Right now, if we multiply out $(x-4)(x-2)$, we get $x^2 - 6x + 8$. So the highest power on top is $x^2$.
If we just had $(x-1)$ on the bottom, that's only an $x^1$ term. For the powers to be the same, we need an $x^2$ on the bottom too. The easiest way to get an $x^2$ from an $(x-1)$ is to make it $(x-1)^2$!
If we use $(x-1)^2$, that multiplies out to $x^2 - 2x + 1$.
So, both the top and bottom now have an $x^2$ as their highest power. The number in front of $x^2$ on the top (from $(x-4)(x-2)$) is 1. The number in front of $x^2$ on the bottom (from $(x-1)^2$) is also 1.
Since the horizontal asymptote is $y=1$, and $1/1 = 1$, this choice works perfectly! We don't need any extra numbers in front for now.
Our function is shaping up: $f(x) = \frac{(x-4)(x-2)}{(x-1)^2}$

4. **Finally, the y-intercept: (0,8).**
This means when we plug in $x=0$ into our function, we should get 8. Let's try it with our current function:
$f(0) = \frac{(0-4)(0-2)}{(0-1)^2}$
$f(0) = \frac{(-4)(-2)}{(-1)^2}$
$f(0) = \frac{8}{1}$
$f(0) = 8$
Wow! It perfectly matches! This means our function is just right!

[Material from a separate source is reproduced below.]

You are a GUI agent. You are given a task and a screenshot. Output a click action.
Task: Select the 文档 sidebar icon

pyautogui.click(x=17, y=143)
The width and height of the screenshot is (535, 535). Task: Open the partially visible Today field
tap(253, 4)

So, the equation is $f(x) = \frac{(x-4)(x-2)}{(x-1)^2}$.

Alternative answer

Answer: $$f(x) = \frac{(x-4)(x-2)}{(x-1)^2}$$ Explain
This is a question about rational functions, which are like fractions with x's on the top and bottom! We need to make sure our function has specific points it touches (intercepts) and lines it can't cross (asymptotes). The solving step is:

First, let's think about the **x-intercepts**:
* If the graph touches the x-axis at (4,0) and (2,0), it means that when x is 4 or 2, the top part of our fraction (the numerator) must become zero.
* So, the numerator must have factors like (x-4) and (x-2). We can start with `(x-4)(x-2)` for the top.

Next, let's look at the **vertical asymptote**:
* If there's a vertical line at x=1 that the graph can't touch, it means the bottom part of our fraction (the denominator) must become zero when x is 1.
* So, the denominator must have a factor like (x-1).

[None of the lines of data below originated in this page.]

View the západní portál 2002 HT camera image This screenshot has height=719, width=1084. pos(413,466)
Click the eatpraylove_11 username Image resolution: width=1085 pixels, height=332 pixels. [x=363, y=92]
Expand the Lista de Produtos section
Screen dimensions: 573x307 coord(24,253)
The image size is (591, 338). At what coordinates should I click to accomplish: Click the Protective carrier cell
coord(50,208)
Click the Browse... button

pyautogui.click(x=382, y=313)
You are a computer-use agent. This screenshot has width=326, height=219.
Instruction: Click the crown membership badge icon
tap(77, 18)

Now, the **horizontal asymptote**:
* It says y=1. This tells us something super important about the highest powers of x on the top and bottom.
* If the horizontal asymptote is a number (not y=0 or no asymptote), it means the highest power of x on the top and bottom parts of our fraction must be the SAME!
* Our numerator `(x-4)(x-2)` expands to `x^2 - 6x + 8`. So, its highest power is `x^2`.
* Our denominator needs to have `x^2` as its highest power too. If we just had `(x-1)`, its highest power is `x^1`, which isn't enough.
* So, let's try `(x-1)` *squared*! That's `(x-1)^2`, which expands to `x^2 - 2x + 1`. Now the highest power is `x^2`, just like the top!
* Also, for the horizontal asymptote to be y=1, the number in front of the `x^2` on the top (which is 1 from `(x-4)(x-2)`) divided by the number in front of the `x^2` on the bottom (which is 1 from `(x-1)^2`) has to be 1. And 1/1 is indeed 1! So this looks perfect.
* So far, our function looks like `f(x) = (x-4)(x-2) / (x-1)^2`.

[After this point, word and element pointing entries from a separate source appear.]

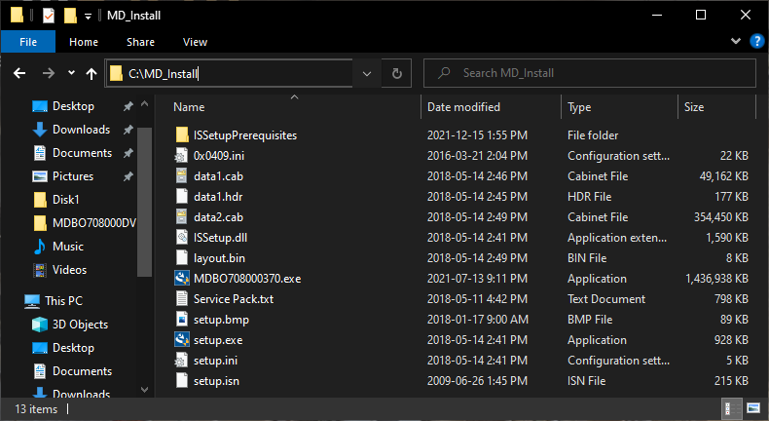Click the data1.cab cabinet file icon
The width and height of the screenshot is (769, 421).
(x=181, y=176)
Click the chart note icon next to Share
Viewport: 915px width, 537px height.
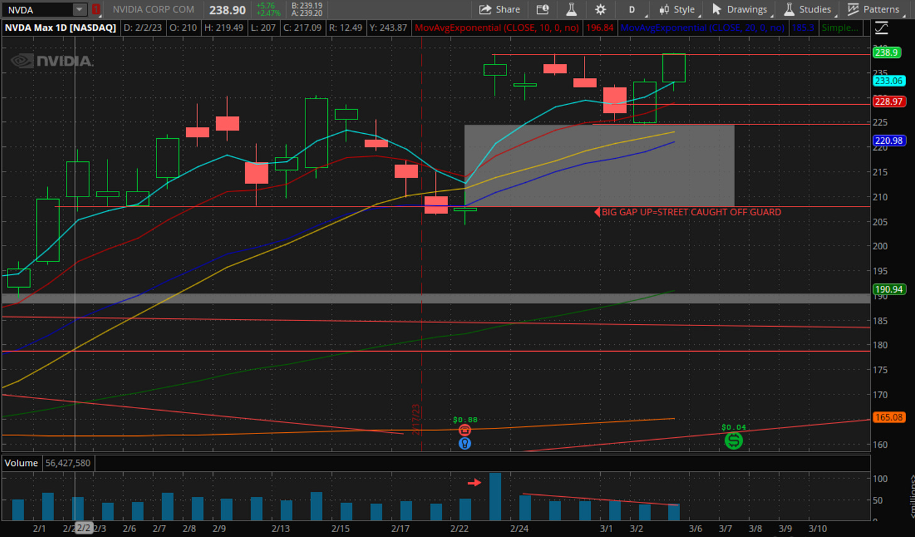(542, 10)
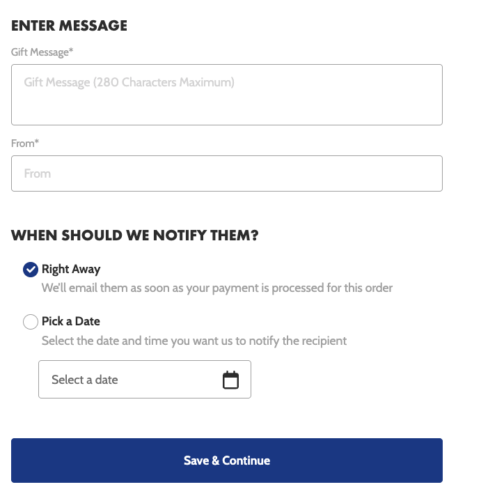Click the email-after-payment description under Right Away
Viewport: 481px width, 503px height.
[217, 288]
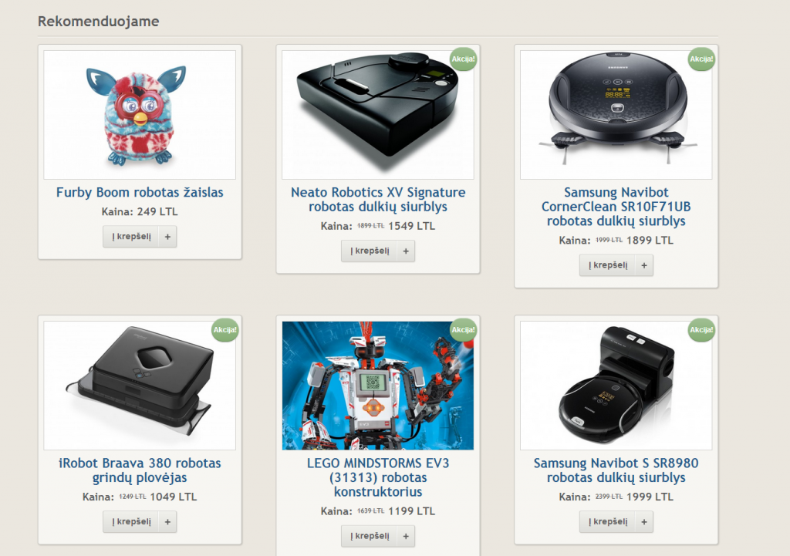
Task: Click the plus icon under iRobot Braava 380
Action: [x=167, y=522]
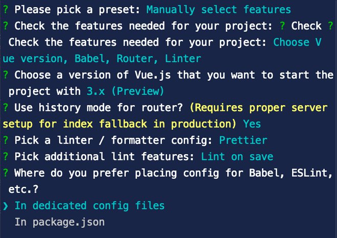Click the selection arrow pointer before dedicated config
The width and height of the screenshot is (337, 238).
(6, 206)
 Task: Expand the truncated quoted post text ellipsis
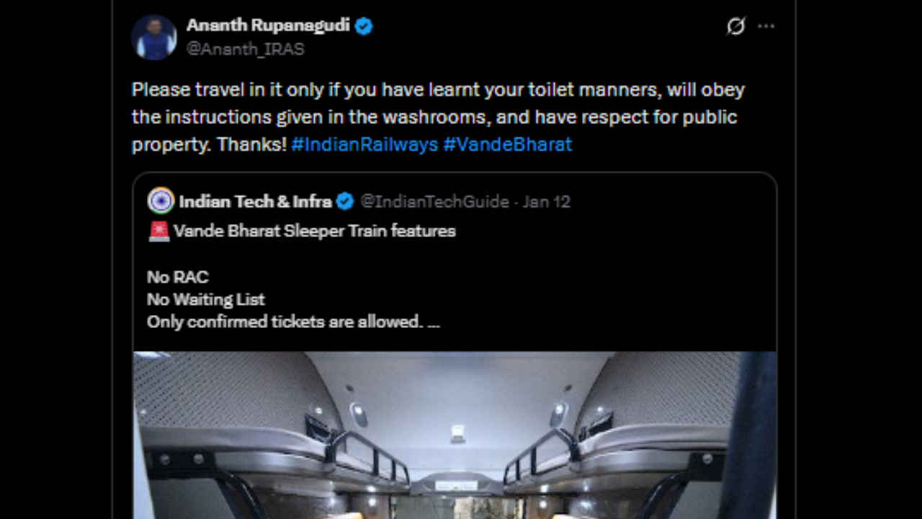point(433,322)
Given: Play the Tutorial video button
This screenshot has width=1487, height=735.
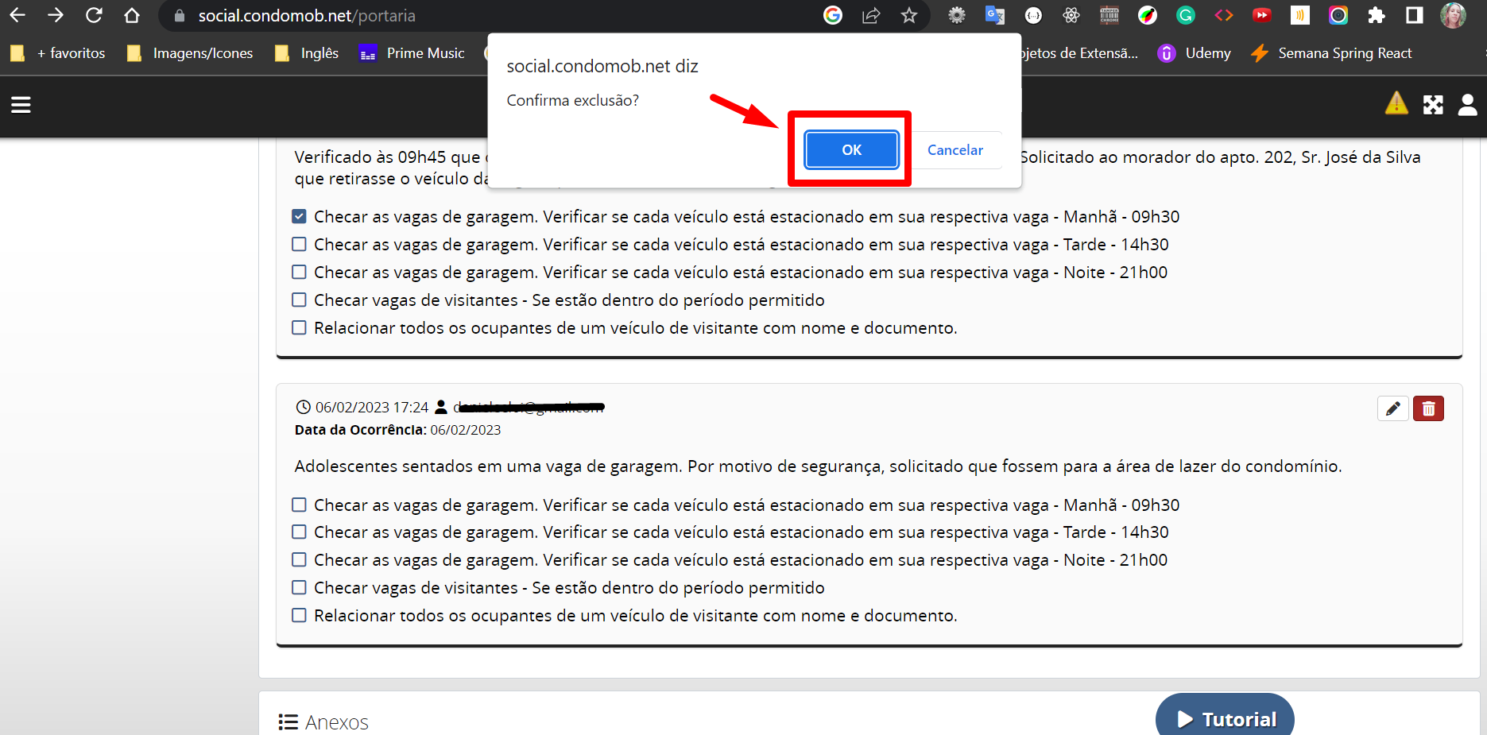Looking at the screenshot, I should click(x=1225, y=718).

Finally, let's check the **y-intercept**:
* It says (0,8), which means when x is 0, y should be 8. Let's plug 0 into our function:
* `f(0) = (0-4)(0-2) / (0-1)^2`
* `f(0) = (-4)(-2) / (-1)^2`
* `f(0) = 8 / 1`
* `f(0) = 8`
* Wow! It matches exactly!

So, the function we made works for all the conditions!